Ce jugement méconnaît complètement les faits et montre avec quelle idéologie la CJUE et l’avocat général font passer les intérêts de l’employeur avant ceux des travailleurs-euses détaché-e-s, même après la révision de la directive sur le détachement de travailleurs. Le principe des «mêmes salaires pour le même travail au même endroit» exigerait que des salaires autrichiens soient versés pour le service dans les trains ÖBB, au plus tard dès que la frontière autrichienne est franchie. Le fait que les marchandises soient partiellement chargées et décomptées à Budapest ne joue aucun rôle puisque la prestation est fournie sur sol autrichien. Cette décision montre une fois de plus que la CJUE a tendance à statuer contre la protection salariale et pour la «liberté de prestations» des entreprises. Elle nie l’existence de certaines situations de détachement. Cette jurisprudence pourrait avoir des conséquences très graves pour l’application de la directive sur le détachement de travailleurs, qui peut être ainsi totalement contournée selon la structure de l’entreprise et l’organisation du travail, et pour d’autres employés des transports et d’autres branches.

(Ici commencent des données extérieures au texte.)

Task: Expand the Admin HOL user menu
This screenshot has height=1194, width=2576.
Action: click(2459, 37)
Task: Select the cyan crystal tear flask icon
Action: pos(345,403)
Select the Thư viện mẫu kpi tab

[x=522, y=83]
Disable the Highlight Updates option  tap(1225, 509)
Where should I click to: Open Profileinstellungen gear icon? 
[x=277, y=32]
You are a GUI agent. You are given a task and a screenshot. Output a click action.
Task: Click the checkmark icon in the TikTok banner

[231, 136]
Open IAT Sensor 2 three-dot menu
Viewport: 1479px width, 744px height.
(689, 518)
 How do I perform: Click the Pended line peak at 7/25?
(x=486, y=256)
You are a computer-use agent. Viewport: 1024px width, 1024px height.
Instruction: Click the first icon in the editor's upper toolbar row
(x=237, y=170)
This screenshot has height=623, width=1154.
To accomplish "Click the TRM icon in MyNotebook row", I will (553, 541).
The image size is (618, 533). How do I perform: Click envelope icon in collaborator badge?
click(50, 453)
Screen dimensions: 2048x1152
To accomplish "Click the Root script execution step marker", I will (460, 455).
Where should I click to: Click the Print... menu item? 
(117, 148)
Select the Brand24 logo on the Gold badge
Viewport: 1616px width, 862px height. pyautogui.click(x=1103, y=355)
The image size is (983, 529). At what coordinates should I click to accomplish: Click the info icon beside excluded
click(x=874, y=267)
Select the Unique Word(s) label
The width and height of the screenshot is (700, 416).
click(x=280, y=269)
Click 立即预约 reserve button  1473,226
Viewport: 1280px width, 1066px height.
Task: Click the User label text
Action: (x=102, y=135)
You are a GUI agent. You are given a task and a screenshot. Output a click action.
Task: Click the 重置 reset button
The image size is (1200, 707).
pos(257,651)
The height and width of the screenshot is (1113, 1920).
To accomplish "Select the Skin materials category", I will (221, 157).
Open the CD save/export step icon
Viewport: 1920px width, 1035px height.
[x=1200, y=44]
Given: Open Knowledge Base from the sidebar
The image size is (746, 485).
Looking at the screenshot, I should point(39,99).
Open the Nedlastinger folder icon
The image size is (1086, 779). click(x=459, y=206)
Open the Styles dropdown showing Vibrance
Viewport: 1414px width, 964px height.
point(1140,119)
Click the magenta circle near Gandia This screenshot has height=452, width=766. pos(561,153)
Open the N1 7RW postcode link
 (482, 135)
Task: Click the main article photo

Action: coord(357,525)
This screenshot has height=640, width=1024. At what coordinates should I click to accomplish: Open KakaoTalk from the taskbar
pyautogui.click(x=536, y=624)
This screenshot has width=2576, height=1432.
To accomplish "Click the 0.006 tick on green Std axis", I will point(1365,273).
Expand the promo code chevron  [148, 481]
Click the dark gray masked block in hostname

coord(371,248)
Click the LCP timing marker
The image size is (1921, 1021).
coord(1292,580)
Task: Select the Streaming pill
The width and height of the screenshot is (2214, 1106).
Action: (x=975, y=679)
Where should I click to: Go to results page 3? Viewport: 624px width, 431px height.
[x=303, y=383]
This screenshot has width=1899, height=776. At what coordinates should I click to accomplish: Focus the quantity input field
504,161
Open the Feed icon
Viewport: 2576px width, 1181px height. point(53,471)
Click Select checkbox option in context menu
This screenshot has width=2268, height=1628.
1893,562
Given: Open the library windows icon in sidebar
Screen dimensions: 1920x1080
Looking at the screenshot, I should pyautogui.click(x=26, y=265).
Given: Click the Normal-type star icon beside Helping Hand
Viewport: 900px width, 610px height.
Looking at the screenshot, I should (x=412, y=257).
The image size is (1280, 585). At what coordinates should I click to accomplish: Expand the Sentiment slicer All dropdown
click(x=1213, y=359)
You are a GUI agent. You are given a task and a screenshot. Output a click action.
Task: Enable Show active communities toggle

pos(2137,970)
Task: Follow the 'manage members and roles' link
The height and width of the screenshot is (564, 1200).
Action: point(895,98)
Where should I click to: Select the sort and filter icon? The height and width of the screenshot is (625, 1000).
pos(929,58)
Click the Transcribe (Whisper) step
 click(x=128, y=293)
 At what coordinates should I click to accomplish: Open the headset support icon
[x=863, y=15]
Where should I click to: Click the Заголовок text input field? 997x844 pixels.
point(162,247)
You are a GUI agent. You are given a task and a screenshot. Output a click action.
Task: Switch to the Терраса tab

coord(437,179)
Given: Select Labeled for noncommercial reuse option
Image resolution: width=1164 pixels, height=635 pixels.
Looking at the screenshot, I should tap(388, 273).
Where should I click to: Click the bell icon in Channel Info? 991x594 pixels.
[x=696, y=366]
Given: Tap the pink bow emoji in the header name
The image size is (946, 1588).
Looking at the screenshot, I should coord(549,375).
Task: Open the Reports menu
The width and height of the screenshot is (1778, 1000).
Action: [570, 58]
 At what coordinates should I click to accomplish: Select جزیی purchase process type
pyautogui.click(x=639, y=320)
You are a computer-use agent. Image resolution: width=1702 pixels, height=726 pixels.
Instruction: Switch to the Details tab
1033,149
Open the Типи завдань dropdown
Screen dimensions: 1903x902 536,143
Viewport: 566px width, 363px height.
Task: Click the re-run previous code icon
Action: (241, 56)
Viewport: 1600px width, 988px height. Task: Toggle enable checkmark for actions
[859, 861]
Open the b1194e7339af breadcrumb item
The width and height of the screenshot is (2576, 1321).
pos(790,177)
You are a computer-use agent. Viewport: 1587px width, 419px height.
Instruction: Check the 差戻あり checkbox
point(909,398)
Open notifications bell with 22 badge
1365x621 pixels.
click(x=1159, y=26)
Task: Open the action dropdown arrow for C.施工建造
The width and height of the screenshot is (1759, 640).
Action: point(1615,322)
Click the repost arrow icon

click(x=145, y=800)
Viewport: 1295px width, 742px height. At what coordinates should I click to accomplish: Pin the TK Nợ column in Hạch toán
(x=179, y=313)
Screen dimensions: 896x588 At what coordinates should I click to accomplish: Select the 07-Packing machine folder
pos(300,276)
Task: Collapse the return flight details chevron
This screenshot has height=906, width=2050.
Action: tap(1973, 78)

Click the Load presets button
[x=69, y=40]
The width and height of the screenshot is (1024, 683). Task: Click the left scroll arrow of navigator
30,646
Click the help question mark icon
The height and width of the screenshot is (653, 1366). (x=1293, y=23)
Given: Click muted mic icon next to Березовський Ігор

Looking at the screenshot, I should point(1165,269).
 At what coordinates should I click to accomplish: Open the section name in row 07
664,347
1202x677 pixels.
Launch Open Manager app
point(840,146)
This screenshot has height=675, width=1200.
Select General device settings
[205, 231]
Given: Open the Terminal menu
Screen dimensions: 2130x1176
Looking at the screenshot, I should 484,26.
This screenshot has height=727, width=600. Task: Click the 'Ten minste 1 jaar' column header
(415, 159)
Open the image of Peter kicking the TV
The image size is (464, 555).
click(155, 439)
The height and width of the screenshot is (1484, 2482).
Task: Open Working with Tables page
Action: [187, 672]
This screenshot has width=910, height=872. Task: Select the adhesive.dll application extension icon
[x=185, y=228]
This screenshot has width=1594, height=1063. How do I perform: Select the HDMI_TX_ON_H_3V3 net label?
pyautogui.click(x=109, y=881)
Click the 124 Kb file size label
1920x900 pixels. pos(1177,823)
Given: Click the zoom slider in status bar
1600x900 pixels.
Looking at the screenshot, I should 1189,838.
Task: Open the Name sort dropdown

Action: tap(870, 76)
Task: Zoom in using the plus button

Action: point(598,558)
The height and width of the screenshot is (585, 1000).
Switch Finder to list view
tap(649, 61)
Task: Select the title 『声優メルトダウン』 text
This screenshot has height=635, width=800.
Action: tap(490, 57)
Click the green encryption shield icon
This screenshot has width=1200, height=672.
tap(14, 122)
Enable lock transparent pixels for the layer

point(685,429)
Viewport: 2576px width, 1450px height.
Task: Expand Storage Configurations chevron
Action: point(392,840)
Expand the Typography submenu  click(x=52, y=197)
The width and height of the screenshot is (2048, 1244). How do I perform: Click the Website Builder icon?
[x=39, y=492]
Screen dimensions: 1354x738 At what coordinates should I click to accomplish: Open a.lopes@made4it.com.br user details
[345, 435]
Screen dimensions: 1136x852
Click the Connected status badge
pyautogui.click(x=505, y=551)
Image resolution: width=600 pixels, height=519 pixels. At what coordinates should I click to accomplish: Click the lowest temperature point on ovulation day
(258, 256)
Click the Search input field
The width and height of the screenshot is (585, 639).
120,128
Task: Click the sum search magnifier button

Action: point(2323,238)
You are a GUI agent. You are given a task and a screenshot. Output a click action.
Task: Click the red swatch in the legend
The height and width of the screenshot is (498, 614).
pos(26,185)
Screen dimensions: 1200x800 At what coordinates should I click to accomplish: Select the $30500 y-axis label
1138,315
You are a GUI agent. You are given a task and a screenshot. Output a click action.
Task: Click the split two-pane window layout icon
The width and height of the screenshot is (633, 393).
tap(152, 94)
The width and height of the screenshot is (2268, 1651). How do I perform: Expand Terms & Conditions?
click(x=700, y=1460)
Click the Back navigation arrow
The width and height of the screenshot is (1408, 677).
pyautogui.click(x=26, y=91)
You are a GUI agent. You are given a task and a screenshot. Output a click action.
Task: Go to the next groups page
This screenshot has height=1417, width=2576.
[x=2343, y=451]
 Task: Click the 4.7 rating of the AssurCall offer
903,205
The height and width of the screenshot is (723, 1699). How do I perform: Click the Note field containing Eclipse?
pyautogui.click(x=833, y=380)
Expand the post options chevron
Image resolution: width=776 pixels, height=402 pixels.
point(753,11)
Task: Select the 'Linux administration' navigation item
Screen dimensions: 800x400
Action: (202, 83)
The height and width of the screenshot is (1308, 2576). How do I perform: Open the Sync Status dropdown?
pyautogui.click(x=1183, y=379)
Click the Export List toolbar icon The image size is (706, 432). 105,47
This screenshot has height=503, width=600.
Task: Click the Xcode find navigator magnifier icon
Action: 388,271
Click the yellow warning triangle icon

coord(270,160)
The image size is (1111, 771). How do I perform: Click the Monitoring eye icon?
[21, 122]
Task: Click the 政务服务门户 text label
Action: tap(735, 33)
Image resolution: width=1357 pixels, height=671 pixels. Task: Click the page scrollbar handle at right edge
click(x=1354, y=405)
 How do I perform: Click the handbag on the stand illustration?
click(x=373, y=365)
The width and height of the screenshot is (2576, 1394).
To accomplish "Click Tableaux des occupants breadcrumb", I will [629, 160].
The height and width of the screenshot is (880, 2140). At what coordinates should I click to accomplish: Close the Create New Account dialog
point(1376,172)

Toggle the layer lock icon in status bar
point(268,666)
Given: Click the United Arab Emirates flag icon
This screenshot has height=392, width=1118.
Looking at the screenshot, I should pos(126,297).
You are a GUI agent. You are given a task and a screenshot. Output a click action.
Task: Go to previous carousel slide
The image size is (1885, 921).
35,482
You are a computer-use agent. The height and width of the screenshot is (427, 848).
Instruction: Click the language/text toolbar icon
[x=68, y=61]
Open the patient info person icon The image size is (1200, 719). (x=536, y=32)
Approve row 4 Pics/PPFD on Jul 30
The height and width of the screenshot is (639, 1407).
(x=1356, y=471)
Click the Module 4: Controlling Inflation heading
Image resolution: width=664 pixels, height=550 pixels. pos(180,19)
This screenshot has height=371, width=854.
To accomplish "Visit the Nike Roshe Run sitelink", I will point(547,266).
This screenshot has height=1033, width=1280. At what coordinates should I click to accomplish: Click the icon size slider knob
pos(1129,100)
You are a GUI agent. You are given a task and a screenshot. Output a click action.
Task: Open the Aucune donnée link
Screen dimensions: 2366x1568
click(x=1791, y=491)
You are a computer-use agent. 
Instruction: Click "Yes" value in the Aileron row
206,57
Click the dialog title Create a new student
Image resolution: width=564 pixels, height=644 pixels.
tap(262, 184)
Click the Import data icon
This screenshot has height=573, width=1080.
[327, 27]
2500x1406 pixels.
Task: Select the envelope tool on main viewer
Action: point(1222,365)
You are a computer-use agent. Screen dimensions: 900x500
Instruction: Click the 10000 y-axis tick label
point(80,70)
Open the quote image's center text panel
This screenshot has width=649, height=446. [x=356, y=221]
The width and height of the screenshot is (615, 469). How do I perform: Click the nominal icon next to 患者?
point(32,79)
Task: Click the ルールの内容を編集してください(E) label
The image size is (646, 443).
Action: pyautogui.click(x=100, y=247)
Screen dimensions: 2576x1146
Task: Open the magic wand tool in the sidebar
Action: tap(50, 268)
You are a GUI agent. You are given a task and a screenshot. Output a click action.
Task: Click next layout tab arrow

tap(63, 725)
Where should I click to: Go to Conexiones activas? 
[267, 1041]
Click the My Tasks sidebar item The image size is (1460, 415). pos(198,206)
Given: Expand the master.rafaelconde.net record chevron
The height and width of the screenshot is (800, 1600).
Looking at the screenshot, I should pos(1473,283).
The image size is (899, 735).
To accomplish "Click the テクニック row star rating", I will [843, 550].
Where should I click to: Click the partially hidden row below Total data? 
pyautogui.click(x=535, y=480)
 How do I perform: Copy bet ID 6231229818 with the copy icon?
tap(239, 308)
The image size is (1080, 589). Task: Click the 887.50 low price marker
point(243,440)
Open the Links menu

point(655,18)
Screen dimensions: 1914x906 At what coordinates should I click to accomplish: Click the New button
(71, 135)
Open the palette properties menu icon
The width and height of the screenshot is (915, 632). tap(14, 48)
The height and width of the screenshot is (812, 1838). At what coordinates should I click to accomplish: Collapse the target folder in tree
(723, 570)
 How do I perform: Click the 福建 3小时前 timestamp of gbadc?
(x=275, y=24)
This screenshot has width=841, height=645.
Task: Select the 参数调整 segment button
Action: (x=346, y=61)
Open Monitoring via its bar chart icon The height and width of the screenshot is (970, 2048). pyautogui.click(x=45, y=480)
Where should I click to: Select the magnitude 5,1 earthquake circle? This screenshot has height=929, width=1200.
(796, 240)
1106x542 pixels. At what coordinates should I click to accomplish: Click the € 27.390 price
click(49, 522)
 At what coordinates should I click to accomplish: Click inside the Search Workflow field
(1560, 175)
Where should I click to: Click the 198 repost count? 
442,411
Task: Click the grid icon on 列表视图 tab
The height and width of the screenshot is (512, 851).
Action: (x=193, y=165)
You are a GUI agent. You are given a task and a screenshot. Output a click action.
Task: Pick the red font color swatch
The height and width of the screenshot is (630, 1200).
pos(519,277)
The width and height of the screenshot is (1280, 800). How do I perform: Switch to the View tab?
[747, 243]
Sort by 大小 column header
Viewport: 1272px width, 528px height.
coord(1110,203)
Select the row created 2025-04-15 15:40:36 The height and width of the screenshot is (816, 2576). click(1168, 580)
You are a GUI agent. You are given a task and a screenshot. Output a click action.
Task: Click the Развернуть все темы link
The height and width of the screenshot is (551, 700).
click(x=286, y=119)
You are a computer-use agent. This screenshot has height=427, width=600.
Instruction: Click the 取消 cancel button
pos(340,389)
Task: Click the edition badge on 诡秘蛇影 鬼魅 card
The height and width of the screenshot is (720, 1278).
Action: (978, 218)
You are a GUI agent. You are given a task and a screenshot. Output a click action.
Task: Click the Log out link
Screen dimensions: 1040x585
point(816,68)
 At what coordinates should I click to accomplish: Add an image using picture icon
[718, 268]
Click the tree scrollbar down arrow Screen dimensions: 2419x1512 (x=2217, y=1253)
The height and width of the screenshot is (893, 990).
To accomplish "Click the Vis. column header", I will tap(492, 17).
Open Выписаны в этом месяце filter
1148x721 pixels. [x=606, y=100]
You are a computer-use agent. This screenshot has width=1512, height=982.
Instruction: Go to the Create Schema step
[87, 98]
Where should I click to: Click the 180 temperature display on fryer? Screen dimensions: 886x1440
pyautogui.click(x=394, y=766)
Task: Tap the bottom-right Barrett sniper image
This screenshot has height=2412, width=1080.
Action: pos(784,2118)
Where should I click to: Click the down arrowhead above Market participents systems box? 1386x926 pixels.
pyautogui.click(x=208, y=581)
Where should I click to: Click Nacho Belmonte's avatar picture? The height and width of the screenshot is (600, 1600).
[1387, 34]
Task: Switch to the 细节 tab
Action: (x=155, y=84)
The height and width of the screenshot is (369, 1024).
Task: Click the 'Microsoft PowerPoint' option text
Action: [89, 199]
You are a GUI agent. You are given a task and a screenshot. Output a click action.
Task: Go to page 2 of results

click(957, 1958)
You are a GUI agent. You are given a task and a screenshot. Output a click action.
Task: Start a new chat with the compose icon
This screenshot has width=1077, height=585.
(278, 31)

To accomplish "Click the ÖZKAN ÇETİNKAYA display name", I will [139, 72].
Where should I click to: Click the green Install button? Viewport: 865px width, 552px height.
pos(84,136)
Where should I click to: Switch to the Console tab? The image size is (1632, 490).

Etant donné qu’il n’est pas possible de faire appel contre l’arrêt de la CJUE, le syndicat Vida veut intervenir avec ses organisations faitières, la Fédération européenne des travailleurs des transports (ETF) et la Confédération européenne des syndicats (CES) et ses organisations membres, et faire du lobbyisme auprès des ministres des Etats et des parlementaires de l’UE afin de demander réparation surle plan européene pour la directive sur le détachement de travailleurs. Le SEV va soutenir cette campagne.
Luca Cirigliano et Daniel Lampart USS, adaptations: Markus Fischer
Commentaires
Stettler Johann 26/02/2020 07:26:47
das sagt mir ganz klar, das mir gegen das Rahmenabkommen mit der EU und vor allem für die Begrenzungs-Initiative stimmen müssen.
Sonst gute Nacht Schweiz
Anmerkung Redaktion SEV:
Ja, das Rahmenabkommen in der vorliegenden Form gefährdet den Schweizer Lohnschutz, wenn ihn der EuGH aushebeln kann, und ist daher zu überarbeiten.
Jedoch zur Begrenzungs- bzw. Kündigungs-Initiative (sie fordert ja die Kündigung der Personenfreizügigkeit und stellt damit die Bilateralen Verträge in Frage) empfiehlt die SEV-Leitung wie der Schweizerische Gewerkschaftsbund ein Nein, denn sie schafft den wirksamen Lohnschutz der Flankierenden Massnahmen ab und führt zu erheblichen Problemen vor allem auch wirtschaftlicher Art.